↓

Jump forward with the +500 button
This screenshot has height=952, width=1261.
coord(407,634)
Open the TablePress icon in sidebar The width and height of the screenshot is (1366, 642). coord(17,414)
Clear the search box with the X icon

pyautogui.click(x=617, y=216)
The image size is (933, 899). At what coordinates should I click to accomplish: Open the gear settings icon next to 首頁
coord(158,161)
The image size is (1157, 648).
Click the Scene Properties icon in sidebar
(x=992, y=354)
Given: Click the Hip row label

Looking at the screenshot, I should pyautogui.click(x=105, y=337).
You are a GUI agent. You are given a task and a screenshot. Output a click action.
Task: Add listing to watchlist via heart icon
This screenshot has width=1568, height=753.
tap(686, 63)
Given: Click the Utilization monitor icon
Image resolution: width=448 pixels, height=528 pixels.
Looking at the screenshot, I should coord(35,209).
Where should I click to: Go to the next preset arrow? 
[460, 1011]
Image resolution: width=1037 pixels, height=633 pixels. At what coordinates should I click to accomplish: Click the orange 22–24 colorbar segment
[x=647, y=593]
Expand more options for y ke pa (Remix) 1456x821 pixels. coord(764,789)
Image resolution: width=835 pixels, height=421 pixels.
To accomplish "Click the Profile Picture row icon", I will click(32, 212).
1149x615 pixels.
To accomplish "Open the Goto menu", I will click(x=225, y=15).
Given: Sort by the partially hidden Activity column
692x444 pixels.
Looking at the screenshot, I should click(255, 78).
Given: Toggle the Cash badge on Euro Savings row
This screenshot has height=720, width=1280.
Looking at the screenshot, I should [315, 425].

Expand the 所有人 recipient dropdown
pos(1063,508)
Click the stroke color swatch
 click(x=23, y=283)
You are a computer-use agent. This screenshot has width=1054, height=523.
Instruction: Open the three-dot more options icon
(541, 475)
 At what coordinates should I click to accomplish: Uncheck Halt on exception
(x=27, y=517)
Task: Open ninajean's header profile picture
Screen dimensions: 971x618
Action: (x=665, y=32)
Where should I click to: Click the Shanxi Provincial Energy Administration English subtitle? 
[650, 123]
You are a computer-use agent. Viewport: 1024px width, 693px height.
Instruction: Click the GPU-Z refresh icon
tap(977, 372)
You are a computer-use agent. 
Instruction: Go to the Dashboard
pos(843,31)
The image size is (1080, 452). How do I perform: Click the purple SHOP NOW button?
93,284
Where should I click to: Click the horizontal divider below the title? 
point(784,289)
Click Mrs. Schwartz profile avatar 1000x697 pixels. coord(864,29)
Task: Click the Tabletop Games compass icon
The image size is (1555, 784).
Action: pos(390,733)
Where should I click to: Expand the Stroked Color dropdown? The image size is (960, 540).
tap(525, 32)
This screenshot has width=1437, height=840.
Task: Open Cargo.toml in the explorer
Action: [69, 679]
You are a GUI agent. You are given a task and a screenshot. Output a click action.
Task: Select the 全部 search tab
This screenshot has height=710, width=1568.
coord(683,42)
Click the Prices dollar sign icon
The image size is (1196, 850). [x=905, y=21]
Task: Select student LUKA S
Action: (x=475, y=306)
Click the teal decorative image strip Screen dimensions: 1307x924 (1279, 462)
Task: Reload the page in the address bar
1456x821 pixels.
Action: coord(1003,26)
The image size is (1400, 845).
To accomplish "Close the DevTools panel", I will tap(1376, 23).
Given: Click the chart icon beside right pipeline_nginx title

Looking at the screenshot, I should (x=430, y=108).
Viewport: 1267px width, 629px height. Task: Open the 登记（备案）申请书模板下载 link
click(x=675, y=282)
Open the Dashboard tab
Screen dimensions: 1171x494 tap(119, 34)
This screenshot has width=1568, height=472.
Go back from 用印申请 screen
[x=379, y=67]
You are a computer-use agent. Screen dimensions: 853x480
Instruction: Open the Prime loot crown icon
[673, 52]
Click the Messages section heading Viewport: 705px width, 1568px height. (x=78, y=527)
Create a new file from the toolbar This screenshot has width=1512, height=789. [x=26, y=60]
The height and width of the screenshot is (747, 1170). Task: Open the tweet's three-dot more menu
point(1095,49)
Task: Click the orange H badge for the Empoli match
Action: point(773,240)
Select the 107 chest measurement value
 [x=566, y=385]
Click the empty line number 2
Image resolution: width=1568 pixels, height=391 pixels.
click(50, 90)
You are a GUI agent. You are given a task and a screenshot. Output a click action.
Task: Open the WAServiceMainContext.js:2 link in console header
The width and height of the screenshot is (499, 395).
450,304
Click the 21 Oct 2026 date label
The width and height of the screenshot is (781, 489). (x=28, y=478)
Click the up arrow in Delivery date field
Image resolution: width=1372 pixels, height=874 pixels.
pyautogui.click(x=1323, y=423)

↑

_ACTIVITY:_
If a line in the records above contains the string "will", copy that line out.

_TASK SOLUTION:_
To accomplish "Click the Profile Picture row icon", I will click(32, 212).
To accomplish "Open the Goto menu", I will click(x=225, y=15).
To accomplish "Close the DevTools panel", I will tap(1376, 23).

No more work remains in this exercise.